[start of Material shown]

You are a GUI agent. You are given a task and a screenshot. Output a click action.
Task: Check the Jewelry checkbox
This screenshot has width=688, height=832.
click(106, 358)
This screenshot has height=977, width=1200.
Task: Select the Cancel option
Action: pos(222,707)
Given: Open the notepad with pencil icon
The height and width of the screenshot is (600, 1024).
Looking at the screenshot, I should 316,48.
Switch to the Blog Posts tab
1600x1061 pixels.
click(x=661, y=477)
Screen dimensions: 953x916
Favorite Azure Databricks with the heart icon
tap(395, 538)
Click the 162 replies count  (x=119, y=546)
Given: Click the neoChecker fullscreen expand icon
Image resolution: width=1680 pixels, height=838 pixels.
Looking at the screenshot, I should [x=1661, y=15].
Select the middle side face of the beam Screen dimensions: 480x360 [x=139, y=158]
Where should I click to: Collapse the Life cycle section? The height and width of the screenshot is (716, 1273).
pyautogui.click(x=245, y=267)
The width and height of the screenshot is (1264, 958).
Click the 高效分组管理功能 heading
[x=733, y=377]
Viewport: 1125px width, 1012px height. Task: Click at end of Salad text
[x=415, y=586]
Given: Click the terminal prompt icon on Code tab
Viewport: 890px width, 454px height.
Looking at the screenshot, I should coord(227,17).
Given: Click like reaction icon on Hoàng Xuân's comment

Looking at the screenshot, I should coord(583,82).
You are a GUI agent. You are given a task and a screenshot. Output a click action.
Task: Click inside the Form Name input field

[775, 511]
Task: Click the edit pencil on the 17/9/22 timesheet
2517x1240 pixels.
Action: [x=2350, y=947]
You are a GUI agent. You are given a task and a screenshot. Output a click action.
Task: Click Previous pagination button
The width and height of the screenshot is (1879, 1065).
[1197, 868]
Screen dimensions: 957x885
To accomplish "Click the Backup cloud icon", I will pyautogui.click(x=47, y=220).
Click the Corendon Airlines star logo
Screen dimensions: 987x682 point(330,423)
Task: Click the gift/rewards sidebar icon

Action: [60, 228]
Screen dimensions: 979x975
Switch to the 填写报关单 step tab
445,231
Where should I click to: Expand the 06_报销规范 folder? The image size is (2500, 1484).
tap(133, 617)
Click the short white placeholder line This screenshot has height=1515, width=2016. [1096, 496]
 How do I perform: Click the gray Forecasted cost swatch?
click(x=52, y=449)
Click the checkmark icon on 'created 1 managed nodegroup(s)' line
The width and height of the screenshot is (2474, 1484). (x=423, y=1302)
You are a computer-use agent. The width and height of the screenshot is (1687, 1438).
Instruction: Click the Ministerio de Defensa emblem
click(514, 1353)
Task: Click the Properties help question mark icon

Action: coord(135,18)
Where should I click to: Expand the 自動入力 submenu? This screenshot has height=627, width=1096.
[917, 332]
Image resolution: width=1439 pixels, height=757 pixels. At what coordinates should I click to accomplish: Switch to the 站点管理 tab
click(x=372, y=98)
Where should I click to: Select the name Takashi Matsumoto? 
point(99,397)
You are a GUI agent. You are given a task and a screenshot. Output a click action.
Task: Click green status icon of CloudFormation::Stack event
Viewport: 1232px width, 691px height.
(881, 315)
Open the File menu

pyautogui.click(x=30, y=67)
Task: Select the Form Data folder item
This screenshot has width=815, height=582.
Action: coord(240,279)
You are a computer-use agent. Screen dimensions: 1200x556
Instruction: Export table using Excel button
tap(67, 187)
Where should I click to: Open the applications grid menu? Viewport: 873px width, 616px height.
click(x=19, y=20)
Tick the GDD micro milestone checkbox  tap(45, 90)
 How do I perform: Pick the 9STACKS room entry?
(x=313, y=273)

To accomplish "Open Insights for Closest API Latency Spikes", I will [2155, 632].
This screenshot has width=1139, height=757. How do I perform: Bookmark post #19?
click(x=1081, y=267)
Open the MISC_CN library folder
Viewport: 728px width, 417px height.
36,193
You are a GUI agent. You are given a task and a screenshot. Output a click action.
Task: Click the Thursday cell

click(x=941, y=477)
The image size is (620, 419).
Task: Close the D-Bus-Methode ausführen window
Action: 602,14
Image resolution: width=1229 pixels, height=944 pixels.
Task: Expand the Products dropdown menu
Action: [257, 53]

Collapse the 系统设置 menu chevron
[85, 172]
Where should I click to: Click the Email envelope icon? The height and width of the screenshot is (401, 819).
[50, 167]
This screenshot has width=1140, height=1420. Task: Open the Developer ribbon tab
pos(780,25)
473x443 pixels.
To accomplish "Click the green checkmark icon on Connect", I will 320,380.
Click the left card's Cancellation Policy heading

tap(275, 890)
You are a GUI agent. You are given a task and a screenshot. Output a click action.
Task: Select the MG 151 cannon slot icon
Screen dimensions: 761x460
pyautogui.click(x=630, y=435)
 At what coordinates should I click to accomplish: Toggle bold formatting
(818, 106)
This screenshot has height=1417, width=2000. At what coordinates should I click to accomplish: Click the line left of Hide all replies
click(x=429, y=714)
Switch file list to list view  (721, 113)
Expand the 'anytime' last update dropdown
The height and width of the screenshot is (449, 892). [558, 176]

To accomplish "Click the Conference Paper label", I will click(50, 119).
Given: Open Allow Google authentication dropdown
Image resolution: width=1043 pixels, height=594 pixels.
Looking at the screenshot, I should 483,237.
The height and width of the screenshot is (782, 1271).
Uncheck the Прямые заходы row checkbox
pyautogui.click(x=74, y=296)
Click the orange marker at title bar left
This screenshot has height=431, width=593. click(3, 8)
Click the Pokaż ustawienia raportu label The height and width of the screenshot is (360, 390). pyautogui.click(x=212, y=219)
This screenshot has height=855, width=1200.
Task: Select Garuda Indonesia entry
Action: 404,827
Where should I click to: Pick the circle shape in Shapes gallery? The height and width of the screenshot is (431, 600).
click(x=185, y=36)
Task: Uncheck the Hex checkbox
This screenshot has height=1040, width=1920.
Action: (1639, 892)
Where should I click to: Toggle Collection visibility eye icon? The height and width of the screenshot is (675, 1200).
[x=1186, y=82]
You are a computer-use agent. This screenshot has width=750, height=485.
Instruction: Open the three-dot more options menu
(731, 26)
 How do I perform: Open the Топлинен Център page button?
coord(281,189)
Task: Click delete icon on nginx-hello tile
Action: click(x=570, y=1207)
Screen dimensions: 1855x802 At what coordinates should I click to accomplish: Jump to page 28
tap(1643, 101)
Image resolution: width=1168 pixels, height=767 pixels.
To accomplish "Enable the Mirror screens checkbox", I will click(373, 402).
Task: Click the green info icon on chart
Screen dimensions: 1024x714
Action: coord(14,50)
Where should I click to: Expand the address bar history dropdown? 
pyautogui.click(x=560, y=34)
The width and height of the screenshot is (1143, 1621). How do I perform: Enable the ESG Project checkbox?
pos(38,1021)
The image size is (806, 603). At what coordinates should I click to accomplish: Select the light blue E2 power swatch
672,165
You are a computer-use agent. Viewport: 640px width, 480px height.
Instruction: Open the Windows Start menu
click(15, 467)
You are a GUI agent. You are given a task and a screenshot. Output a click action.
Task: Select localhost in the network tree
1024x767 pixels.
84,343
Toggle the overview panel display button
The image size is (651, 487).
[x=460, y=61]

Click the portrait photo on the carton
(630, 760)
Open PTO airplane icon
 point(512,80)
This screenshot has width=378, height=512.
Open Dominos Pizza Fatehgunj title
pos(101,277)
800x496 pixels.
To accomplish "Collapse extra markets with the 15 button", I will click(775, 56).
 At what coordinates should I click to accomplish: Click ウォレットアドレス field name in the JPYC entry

[end of Material shown]

» Exercise objective
Convert every line of the listing above into a JSON list of strings, with one string per line and blank lines left out.

» Written response
[
  "You are a GUI agent. You are given a task and a screenshot. Output a click action.",
  "Task: Check the Jewelry checkbox",
  "This screenshot has width=688, height=832.",
  "click(106, 358)",
  "This screenshot has height=977, width=1200.",
  "Task: Select the Cancel option",
  "Action: pos(222,707)",
  "Given: Open the notepad with pencil icon",
  "The height and width of the screenshot is (600, 1024).",
  "Looking at the screenshot, I should 316,48.",
  "Switch to the Blog Posts tab",
  "1600x1061 pixels.",
  "click(x=661, y=477)",
  "Screen dimensions: 953x916",
  "Favorite Azure Databricks with the heart icon",
  "tap(395, 538)",
  "Click the 162 replies count  (x=119, y=546)",
  "Given: Click the neoChecker fullscreen expand icon",
  "Image resolution: width=1680 pixels, height=838 pixels.",
  "Looking at the screenshot, I should [x=1661, y=15].",
  "Select the middle side face of the beam Screen dimensions: 480x360 [x=139, y=158]",
  "Where should I click to: Collapse the Life cycle section? The height and width of the screenshot is (716, 1273).",
  "pyautogui.click(x=245, y=267)",
  "The width and height of the screenshot is (1264, 958).",
  "Click the 高效分组管理功能 heading",
  "[x=733, y=377]",
  "Viewport: 1125px width, 1012px height. Task: Click at end of Salad text",
  "[x=415, y=586]",
  "Given: Click the terminal prompt icon on Code tab",
  "Viewport: 890px width, 454px height.",
  "Looking at the screenshot, I should coord(227,17).",
  "Given: Click like reaction icon on Hoàng Xuân's comment",
  "Looking at the screenshot, I should coord(583,82).",
  "You are a GUI agent. You are given a task and a screenshot. Output a click action.",
  "Task: Click inside the Form Name input field",
  "[775, 511]",
  "Task: Click the edit pencil on the 17/9/22 timesheet",
  "2517x1240 pixels.",
  "Action: [x=2350, y=947]",
  "You are a GUI agent. You are given a task and a screenshot. Output a click action.",
  "Task: Click Previous pagination button",
  "The width and height of the screenshot is (1879, 1065).",
  "[1197, 868]",
  "Screen dimensions: 957x885",
  "To accomplish \"Click the Backup cloud icon\", I will pyautogui.click(x=47, y=220).",
  "Click the Corendon Airlines star logo",
  "Screen dimensions: 987x682 point(330,423)",
  "Task: Click the gift/rewards sidebar icon",
  "Action: [60, 228]",
  "Screen dimensions: 979x975",
  "Switch to the 填写报关单 step tab",
  "445,231",
  "Where should I click to: Expand the 06_报销规范 folder? The image size is (2500, 1484).",
  "tap(133, 617)",
  "Click the short white placeholder line This screenshot has height=1515, width=2016. [1096, 496]",
  " How do I perform: Click the gray Forecasted cost swatch?",
  "click(x=52, y=449)",
  "Click the checkmark icon on 'created 1 managed nodegroup(s)' line",
  "The width and height of the screenshot is (2474, 1484). (x=423, y=1302)",
  "You are a computer-use agent. The width and height of the screenshot is (1687, 1438).",
  "Instruction: Click the Ministerio de Defensa emblem",
  "click(514, 1353)",
  "Task: Click the Properties help question mark icon",
  "Action: coord(135,18)",
  "Where should I click to: Expand the 自動入力 submenu? This screenshot has height=627, width=1096.",
  "[917, 332]",
  "Image resolution: width=1439 pixels, height=757 pixels. At what coordinates should I click to accomplish: Switch to the 站点管理 tab",
  "click(x=372, y=98)",
  "Where should I click to: Select the name Takashi Matsumoto? ",
  "point(99,397)",
  "You are a GUI agent. You are given a task and a screenshot. Output a click action.",
  "Task: Click green status icon of CloudFormation::Stack event",
  "Viewport: 1232px width, 691px height.",
  "(881, 315)",
  "Open the File menu",
  "pyautogui.click(x=30, y=67)",
  "Task: Select the Form Data folder item",
  "This screenshot has width=815, height=582.",
  "Action: coord(240,279)",
  "You are a computer-use agent. Screen dimensions: 1200x556",
  "Instruction: Export table using Excel button",
  "tap(67, 187)",
  "Where should I click to: Open the applications grid menu? Viewport: 873px width, 616px height.",
  "click(x=19, y=20)",
  "Tick the GDD micro milestone checkbox  tap(45, 90)",
  " How do I perform: Pick the 9STACKS room entry?",
  "(x=313, y=273)",
  "To accomplish \"Open Insights for Closest API Latency Spikes\", I will [2155, 632].",
  "This screenshot has width=1139, height=757. How do I perform: Bookmark post #19?",
  "click(x=1081, y=267)",
  "Open the MISC_CN library folder",
  "Viewport: 728px width, 417px height.",
  "36,193",
  "You are a GUI agent. You are given a task and a screenshot. Output a click action.",
  "Task: Click the Thursday cell",
  "click(x=941, y=477)",
  "The image size is (620, 419).",
  "Task: Close the D-Bus-Methode ausführen window",
  "Action: 602,14",
  "Image resolution: width=1229 pixels, height=944 pixels.",
  "Task: Expand the Products dropdown menu",
  "Action: [257, 53]",
  "Collapse the 系统设置 menu chevron",
  "[85, 172]",
  "Where should I click to: Click the Email envelope icon? The height and width of the screenshot is (401, 819).",
  "[50, 167]",
  "This screenshot has width=1140, height=1420. Task: Open the Developer ribbon tab",
  "pos(780,25)",
  "473x443 pixels.",
  "To accomplish \"Click the green checkmark icon on Connect\", I will 320,380.",
  "Click the left card's Cancellation Policy heading",
  "tap(275, 890)",
  "You are a GUI agent. You are given a task and a screenshot. Output a click action.",
  "Task: Select the MG 151 cannon slot icon",
  "Screen dimensions: 761x460",
  "pyautogui.click(x=630, y=435)",
  " At what coordinates should I click to accomplish: Toggle bold formatting",
  "(818, 106)",
  "This screenshot has height=1417, width=2000. At what coordinates should I click to accomplish: Click the line left of Hide all replies",
  "click(x=429, y=714)",
  "Switch file list to list view  (721, 113)",
  "Expand the 'anytime' last update dropdown",
  "The height and width of the screenshot is (449, 892). [558, 176]",
  "To accomplish \"Click the Conference Paper label\", I will click(50, 119).",
  "Given: Open Allow Google authentication dropdown",
  "Image resolution: width=1043 pixels, height=594 pixels.",
  "Looking at the screenshot, I should 483,237.",
  "The height and width of the screenshot is (782, 1271).",
  "Uncheck the Прямые заходы row checkbox",
  "pyautogui.click(x=74, y=296)",
  "Click the orange marker at title bar left",
  "This screenshot has height=431, width=593. click(3, 8)",
  "Click the Pokaż ustawienia raportu label The height and width of the screenshot is (360, 390). pyautogui.click(x=212, y=219)",
  "This screenshot has height=855, width=1200.",
  "Task: Select Garuda Indonesia entry",
  "Action: 404,827",
  "Where should I click to: Pick the circle shape in Shapes gallery? The height and width of the screenshot is (431, 600).",
  "click(x=185, y=36)",
  "Task: Uncheck the Hex checkbox",
  "This screenshot has height=1040, width=1920.",
  "Action: (1639, 892)",
  "Where should I click to: Toggle Collection visibility eye icon? The height and width of the screenshot is (675, 1200).",
  "[x=1186, y=82]",
  "You are a computer-use agent. This screenshot has width=750, height=485.",
  "Instruction: Open the three-dot more options menu",
  "(731, 26)",
  " How do I perform: Open the Топлинен Център page button?",
  "coord(281,189)",
  "Task: Click delete icon on nginx-hello tile",
  "Action: click(x=570, y=1207)",
  "Screen dimensions: 1855x802 At what coordinates should I click to accomplish: Jump to page 28",
  "tap(1643, 101)",
  "Image resolution: width=1168 pixels, height=767 pixels.",
  "To accomplish \"Enable the Mirror screens checkbox\", I will click(373, 402).",
  "Task: Click the green info icon on chart",
  "Screen dimensions: 1024x714",
  "Action: coord(14,50)",
  "Where should I click to: Expand the address bar history dropdown? ",
  "pyautogui.click(x=560, y=34)",
  "The width and height of the screenshot is (1143, 1621). How do I perform: Enable the ESG Project checkbox?",
  "pos(38,1021)",
  "The image size is (806, 603). At what coordinates should I click to accomplish: Select the light blue E2 power swatch",
  "672,165",
  "You are a computer-use agent. Viewport: 640px width, 480px height.",
  "Instruction: Open the Windows Start menu",
  "click(15, 467)",
  "You are a GUI agent. You are given a task and a screenshot. Output a click action.",
  "Task: Select localhost in the network tree",
  "1024x767 pixels.",
  "84,343",
  "Toggle the overview panel display button",
  "The image size is (651, 487).",
  "[x=460, y=61]",
  "Click the portrait photo on the carton",
  "(630, 760)",
  "Open PTO airplane icon",
  " point(512,80)",
  "This screenshot has width=378, height=512.",
  "Open Dominos Pizza Fatehgunj title",
  "pos(101,277)",
  "800x496 pixels.",
  "To accomplish \"Collapse extra markets with the 15 button\", I will click(775, 56).",
  " At what coordinates should I click to accomplish: Click ウォレットアドレス field name in the JPYC entry"
]